In a letter to the editor in the September 21 edition of the Boston Herald, one Christine Giroux wrote:

At the core of the health care controversy is the question of whether health care is a basic right held by every American citizen…  We all need food, clothing and shelter.  Are these basic rights too? …  The truth is that these things are not rights and neither is health care.

I found her letter so astoundingly offensive that I had to write a response.  Unfortunately, the Herald printed neither my response nor any other objecting to Giroux’s assertion that food, clothing and shelter are not basic rights.  Perhaps this is because they felt the issue had already played itself out, or perhaps it’s because they agree with Giroux, or perhaps it’s because they didn’t think my letter was controversial enough, or perhaps they think they’ve printed too many letters from me recently :-).  In any case, here’s what I wrote:

To the editor:

Attempting to contrast with the right to health care, Christine Giroux asks, “We all need food, clothing and shelter. Are these basic rights too?”
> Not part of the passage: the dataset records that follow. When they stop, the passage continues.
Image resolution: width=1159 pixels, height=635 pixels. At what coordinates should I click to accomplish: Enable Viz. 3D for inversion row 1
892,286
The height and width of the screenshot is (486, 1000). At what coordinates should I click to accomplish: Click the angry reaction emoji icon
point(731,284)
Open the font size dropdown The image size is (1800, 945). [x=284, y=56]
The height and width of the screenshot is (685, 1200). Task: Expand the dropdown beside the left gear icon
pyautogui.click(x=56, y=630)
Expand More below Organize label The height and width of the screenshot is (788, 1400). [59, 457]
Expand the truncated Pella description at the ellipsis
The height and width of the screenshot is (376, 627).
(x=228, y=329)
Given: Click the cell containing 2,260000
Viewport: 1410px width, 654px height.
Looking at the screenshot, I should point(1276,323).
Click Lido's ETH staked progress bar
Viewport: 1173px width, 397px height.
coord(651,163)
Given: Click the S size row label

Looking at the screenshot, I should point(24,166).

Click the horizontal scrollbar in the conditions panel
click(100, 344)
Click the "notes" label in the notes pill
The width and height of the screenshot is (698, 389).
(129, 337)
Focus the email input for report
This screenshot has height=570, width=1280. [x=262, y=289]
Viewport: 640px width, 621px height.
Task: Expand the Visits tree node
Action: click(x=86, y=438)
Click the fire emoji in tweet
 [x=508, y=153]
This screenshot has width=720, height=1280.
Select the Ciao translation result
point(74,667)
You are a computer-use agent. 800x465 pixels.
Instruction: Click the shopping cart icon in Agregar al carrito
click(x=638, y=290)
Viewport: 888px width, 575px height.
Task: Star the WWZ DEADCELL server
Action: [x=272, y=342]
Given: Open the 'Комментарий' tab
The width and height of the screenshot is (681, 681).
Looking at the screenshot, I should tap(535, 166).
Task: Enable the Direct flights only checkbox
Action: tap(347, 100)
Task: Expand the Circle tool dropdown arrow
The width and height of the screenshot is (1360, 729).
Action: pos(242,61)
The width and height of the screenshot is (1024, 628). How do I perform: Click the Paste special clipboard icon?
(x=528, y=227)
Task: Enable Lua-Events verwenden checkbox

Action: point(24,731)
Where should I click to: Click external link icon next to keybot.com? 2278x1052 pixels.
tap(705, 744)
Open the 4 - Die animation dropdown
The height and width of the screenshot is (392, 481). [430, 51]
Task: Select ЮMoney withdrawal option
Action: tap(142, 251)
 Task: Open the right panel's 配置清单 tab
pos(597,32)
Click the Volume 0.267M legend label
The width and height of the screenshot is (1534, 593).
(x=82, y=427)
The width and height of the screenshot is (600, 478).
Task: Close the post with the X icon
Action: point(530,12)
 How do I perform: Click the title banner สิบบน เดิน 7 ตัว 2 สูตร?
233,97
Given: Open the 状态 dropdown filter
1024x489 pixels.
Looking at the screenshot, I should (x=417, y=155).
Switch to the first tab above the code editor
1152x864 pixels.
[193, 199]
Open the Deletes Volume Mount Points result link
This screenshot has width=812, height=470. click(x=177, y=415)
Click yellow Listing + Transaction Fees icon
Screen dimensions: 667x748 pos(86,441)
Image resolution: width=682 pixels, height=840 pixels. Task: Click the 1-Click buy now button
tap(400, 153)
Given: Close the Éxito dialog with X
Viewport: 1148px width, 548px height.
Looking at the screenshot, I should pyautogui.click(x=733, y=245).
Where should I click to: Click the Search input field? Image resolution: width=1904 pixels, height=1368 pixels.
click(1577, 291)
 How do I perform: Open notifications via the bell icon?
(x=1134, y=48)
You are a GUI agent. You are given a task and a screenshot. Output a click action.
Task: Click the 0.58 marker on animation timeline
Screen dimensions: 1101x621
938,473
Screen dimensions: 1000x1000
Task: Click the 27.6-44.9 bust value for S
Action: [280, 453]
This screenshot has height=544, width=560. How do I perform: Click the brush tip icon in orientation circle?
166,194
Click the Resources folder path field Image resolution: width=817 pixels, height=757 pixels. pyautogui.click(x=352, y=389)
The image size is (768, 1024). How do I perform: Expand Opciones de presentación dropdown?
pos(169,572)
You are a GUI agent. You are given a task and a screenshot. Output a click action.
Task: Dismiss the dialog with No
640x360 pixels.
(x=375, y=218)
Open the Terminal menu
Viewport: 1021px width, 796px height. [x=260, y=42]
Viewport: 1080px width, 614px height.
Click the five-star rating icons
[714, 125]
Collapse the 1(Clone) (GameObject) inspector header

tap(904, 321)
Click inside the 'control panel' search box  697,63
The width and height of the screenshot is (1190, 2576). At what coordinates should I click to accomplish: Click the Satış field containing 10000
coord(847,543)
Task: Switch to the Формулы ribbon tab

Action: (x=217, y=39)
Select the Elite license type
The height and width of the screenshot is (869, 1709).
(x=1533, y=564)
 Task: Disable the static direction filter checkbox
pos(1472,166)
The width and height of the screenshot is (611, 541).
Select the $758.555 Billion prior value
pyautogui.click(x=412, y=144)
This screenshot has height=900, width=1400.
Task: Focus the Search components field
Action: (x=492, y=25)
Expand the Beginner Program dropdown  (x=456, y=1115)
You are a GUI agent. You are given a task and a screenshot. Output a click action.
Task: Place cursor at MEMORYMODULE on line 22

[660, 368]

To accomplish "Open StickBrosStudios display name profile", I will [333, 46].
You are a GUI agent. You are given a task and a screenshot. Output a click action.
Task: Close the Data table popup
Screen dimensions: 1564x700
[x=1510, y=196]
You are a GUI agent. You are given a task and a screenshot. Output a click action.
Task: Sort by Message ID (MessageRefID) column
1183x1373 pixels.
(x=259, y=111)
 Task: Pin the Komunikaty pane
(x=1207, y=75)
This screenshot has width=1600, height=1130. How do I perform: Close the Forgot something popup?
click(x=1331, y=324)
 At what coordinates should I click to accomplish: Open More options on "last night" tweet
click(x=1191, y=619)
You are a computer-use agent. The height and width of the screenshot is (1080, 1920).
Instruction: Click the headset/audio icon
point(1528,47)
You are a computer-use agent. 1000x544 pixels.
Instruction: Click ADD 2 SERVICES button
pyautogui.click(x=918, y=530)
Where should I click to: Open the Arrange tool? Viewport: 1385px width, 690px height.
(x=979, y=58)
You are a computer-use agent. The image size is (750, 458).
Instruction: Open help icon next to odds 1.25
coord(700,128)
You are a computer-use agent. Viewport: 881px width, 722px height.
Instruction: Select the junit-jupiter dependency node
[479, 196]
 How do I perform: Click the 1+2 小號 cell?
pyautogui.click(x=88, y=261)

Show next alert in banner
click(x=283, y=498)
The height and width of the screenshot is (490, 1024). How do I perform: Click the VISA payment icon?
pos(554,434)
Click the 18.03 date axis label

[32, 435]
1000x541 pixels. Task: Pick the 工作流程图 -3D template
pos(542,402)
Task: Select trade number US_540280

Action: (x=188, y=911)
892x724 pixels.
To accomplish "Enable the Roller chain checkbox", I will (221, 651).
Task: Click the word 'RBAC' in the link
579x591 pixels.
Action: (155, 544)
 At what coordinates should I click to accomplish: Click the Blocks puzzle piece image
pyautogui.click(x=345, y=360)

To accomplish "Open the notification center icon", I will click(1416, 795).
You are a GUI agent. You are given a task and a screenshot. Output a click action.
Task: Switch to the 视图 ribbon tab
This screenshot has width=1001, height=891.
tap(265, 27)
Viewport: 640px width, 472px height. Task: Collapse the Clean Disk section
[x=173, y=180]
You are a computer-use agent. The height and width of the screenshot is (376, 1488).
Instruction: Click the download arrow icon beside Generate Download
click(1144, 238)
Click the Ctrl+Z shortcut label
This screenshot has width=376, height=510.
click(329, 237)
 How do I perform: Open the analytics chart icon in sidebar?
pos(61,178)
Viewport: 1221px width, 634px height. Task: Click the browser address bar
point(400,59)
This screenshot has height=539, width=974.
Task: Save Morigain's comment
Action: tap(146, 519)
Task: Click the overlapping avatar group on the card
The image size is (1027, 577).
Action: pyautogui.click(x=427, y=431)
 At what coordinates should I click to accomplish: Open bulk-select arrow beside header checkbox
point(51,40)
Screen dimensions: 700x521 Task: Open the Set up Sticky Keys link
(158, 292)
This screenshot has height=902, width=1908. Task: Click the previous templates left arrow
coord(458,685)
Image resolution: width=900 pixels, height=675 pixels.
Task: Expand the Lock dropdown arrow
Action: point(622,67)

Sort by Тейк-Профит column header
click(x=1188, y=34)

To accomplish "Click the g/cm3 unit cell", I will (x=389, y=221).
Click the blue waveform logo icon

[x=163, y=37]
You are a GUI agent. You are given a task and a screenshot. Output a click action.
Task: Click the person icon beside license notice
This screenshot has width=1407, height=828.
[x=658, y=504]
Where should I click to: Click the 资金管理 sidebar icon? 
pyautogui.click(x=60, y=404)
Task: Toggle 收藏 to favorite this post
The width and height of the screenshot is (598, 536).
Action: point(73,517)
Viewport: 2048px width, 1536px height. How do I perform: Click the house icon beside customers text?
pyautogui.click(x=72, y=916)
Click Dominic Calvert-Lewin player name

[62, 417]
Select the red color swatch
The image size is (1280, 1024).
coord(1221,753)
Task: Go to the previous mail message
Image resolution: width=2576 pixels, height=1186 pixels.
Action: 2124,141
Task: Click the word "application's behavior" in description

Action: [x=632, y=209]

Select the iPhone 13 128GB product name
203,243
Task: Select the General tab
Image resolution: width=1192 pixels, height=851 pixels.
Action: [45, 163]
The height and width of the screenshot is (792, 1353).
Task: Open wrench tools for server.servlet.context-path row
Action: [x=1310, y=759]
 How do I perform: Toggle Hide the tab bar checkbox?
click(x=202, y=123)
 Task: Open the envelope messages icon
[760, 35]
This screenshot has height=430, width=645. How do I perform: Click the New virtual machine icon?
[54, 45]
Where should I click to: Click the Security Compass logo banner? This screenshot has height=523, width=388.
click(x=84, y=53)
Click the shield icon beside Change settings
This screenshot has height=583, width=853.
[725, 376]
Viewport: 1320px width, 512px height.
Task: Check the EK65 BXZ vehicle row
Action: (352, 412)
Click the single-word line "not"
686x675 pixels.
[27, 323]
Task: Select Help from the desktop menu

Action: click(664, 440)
According to the millennia-old traditions and ethical code observed by me and my fellow Jews, the answer is clear and unequivocal: yes, of course they are!

Supporting the poor is not merely something to do if one feels like it. It is an obligation placed both on individuals and on the community (i.e., the government). Not only is it a good deed to support the poor; it is a grave sin against man and God to do otherwise.

While I would not presume to speak for other religions, I find it difficult to understand how many who deny these basic rights profess to follow a religion whose holy texts teach, “Let the man with two tunics share with him who has none, and let him who has food do likewise,” and, “If you wish to be complete, go and sell your possessions and give to the poor.”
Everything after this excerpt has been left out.